The following are key points to consider when testing for C. difficile:
- Testing for cure is not recommended as patients may remain positive for weeks after clinical resolution.
- Alternative testing methods include enzyme immunoassay (EIA) for toxins A and B, which is less sensitive but may be used in two-step algorithms, and glutamate dehydrogenase (GDH) antigen testing, which is sensitive for detecting the presence of C. difficile but cannot distinguish between toxigenic and non-toxigenic strains.
- The PCR test is preferred because it directly identifies the pathogenic potential of the organism by detecting the genes responsible for toxin production.
- The use of NAAT-only testing is a recommended practice for detection of the C. difficile toxin gene, with a high strength of evidence 1.
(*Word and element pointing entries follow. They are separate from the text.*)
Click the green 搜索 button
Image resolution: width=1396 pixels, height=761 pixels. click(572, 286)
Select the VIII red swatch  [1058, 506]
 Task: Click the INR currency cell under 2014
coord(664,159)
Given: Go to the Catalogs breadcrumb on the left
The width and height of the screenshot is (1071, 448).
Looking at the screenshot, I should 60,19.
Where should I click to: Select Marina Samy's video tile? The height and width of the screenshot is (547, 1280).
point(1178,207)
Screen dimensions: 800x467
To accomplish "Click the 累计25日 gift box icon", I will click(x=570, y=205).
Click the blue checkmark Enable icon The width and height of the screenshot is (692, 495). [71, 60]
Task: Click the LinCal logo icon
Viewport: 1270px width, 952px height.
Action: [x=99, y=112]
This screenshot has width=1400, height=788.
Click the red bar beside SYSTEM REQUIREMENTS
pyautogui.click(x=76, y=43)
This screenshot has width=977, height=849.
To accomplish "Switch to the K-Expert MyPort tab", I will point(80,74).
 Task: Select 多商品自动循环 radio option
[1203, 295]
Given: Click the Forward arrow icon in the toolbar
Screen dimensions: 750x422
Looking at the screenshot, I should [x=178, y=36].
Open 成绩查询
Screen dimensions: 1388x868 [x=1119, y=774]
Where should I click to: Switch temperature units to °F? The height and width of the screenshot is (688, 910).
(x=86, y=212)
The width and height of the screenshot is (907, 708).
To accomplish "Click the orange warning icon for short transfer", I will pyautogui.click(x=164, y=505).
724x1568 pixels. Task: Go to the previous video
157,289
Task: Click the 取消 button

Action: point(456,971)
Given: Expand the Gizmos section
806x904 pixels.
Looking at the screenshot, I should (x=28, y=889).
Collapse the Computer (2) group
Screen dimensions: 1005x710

- Other testing algorithms, such as GDH-positive EIA followed by NAAT, and GDH-positive/toxin-negative EIA followed by NAAT, are also recommended as American Society for Microbiology (ASM) best practices for the detection of the C. difficile toxin gene or organism 1.
From the Research
Testing Options for Clostridium Difficile
- There are several options available for testing stool for Clostridium difficile, including toxin testing using an enzyme immunoassay method 2, cell culture cytotoxicity neutralization assays (CCNAs) 2, and nucleic acid amplification tests (NAATs) 2, 3, 4, 5, 6.
- Toxin testing using an enzyme immunoassay method has sensitivities ranging from 60 to 70% and specificities of 98% 2.
- NAATs have been shown to be superior to toxin EIAs, CCNA, and 2-step algorithms, but not to toxigenic culture 2, 3, 4, 5.
- The cobas Cdiff test is a NAAT that has been evaluated for the detection of toxigenic Clostridium difficile in stool samples, with a sensitivity of 92.9% and a specificity of 98.7% compared to the combined direct and enriched toxigenic culture method 4.
- The DNA amplification assay has been shown to be superior to the traditional toxin A/B EIA for the diagnosis of CDI, with a sensitivity and positive predictive value of 100% 5.
Recommended Testing Approach
- The use of a sensitive assay, such as a NAAT, is recommended for testing stool for Clostridium difficile 2, 3, 4, 5, 6.
- Repeat testing is not cost-effective when using a sensitive assay 2.
- The quantitative results of the NAAT can be used as a predictor of toxin presence, but additional toxin testing is still needed due to the suboptimal correlation between the two tests 6.